Les jeunes lisent plus qu’on a l’habitude de le penser. C’est l’une des conclusions possibles d’une enquête réalisée pour le compte de Scholastic, important éditeur jeunesse. Ce sondage pancanadien avance en effet que 86 % des jeunes de 6 à 17 ans « lisent actuellement ou viennent de finir un livre pour le plaisir ». Ces mêmes jeunes auraient lu en moyenne 23 livres au cours de l’année qui a précédé l’enquête.

Monique Fauteux, directrice du marketing aux Éditions Scholastic, trouve bien sûr des raisons de se réjouir dans ce sondage, qui indique en outre que la majorité des enfants aime lire pour le plaisir. « Les parents et les enfants sont très conscients de l’importance de la lecture pour développer l’imaginaire, préparer l’avenir, la réussite académique, et comme saine habitude de vie qui pourrait réduire le temps passé devant des écrans », ajoute-t-elle.

L’une des qualités de ce sondage tient précisément à son « approche positive » de la lecture, estime Olivier Dezutter, directeur du Collectif de recherche sur la continuité des apprentissages en lecture et en écriture à l’Université de Sherbrooke. L’attention portée au rôle capital des parents dans le développement de l’intérêt pour la lecture (par la lecture à voix haute dès la petite enfance) lui semble aussi un élément très positif. Il émet toutefois plusieurs réserves quant à d’autres éléments du sondage.

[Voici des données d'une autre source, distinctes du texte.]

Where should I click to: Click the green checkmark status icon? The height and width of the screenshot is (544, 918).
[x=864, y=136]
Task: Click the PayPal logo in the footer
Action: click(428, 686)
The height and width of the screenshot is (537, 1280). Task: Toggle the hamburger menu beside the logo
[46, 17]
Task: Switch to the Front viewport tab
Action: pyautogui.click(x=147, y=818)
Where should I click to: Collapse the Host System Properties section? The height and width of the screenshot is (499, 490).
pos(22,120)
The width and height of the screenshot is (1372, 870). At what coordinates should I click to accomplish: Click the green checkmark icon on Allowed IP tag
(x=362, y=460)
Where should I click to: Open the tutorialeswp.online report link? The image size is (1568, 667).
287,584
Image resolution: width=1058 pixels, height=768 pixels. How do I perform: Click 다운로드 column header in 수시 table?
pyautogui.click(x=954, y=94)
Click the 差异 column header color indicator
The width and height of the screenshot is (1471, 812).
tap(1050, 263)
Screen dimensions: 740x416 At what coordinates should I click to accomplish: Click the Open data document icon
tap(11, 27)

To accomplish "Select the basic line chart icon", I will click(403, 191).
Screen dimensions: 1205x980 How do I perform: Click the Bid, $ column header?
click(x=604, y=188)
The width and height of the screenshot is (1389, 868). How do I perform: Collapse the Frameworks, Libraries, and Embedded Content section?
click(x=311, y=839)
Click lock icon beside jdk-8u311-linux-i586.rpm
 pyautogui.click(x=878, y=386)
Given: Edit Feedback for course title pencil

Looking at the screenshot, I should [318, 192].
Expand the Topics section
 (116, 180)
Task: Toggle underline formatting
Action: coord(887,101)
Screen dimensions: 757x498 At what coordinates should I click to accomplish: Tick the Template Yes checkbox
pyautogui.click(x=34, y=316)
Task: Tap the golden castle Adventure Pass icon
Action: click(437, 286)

Olivier Dezutter souligne d’emblée que les chercheurs savent que les gens ont tendance à surévaluer leurs pratiques culturelles, comme le nombre de livres lus. « Toutes les données sont présentées comme si elles étaient valables pour cette énorme tranche d’âge », dit-il, en faisait référence à la portion du sondage qui s’intéresse aux 6 à 17 ans. « Ça pose un problème majeur quant à la fiabilité des données. »

70 %

des 9 à 11 ans lisent actuellement un livre pour le plaisir, selon le sondage.

Les ados lisent moins

Il existe en effet un clivage entre les plus jeunes lecteurs et les adolescents, souligne le chercheur. L’intérêt pour la lecture diminue en effet vers 12 ou 13 ans, âge qui correspond à l’entrée au secondaire. Le sondage de Scholastic le souligne également. « On voit que les enfants lisent et que plus ils vieillissent, plus ils délaissent la lecture pour le plaisir », constate Monique Fauteux, qui attribue cette baisse « aux réseaux sociaux » et au fait que près d’un jeune sur deux (47 %) a du mal à trouver des livres qui l’intéressent.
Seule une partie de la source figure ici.